GOAL – Output the lines between the line containing "Select optimistic under" and the line containing "Action: coord(46,495)", inclusive, as a numbered list, omitting blank lines.

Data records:
• • • • •
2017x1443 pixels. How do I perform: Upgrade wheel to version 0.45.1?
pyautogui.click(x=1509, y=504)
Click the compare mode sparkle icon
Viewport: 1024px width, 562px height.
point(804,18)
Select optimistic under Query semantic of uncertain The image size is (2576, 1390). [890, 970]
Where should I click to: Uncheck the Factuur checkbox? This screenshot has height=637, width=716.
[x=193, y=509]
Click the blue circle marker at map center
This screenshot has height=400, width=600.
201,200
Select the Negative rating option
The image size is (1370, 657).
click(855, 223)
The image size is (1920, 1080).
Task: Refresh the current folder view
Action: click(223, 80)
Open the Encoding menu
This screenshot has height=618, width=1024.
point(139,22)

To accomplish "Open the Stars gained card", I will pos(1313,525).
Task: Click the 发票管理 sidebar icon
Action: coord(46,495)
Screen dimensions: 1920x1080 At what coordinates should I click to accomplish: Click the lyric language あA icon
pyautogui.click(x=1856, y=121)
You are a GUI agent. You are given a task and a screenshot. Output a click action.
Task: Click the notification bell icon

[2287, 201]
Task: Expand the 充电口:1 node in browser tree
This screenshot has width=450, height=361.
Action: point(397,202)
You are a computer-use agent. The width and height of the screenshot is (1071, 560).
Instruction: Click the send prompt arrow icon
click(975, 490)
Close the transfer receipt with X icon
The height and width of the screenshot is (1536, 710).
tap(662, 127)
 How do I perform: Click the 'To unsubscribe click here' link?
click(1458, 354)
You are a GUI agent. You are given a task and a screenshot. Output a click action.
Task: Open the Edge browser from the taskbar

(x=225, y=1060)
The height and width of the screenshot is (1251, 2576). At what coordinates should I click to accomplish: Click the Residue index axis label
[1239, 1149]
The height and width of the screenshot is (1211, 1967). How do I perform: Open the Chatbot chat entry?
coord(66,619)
• • • • •
FINAL RESULT –
1. Select optimistic under Query semantic of uncertain The image size is (2576, 1390). [890, 970]
2. Where should I click to: Uncheck the Factuur checkbox? This screenshot has height=637, width=716.
3. [x=193, y=509]
4. Click the blue circle marker at map center
5. This screenshot has height=400, width=600.
6. 201,200
7. Select the Negative rating option
8. The image size is (1370, 657).
9. click(855, 223)
10. The image size is (1920, 1080).
11. Task: Refresh the current folder view
12. Action: click(223, 80)
13. Open the Encoding menu
14. This screenshot has height=618, width=1024.
15. point(139,22)
16. To accomplish "Open the Stars gained card", I will pos(1313,525).
17. Task: Click the 发票管理 sidebar icon
18. Action: coord(46,495)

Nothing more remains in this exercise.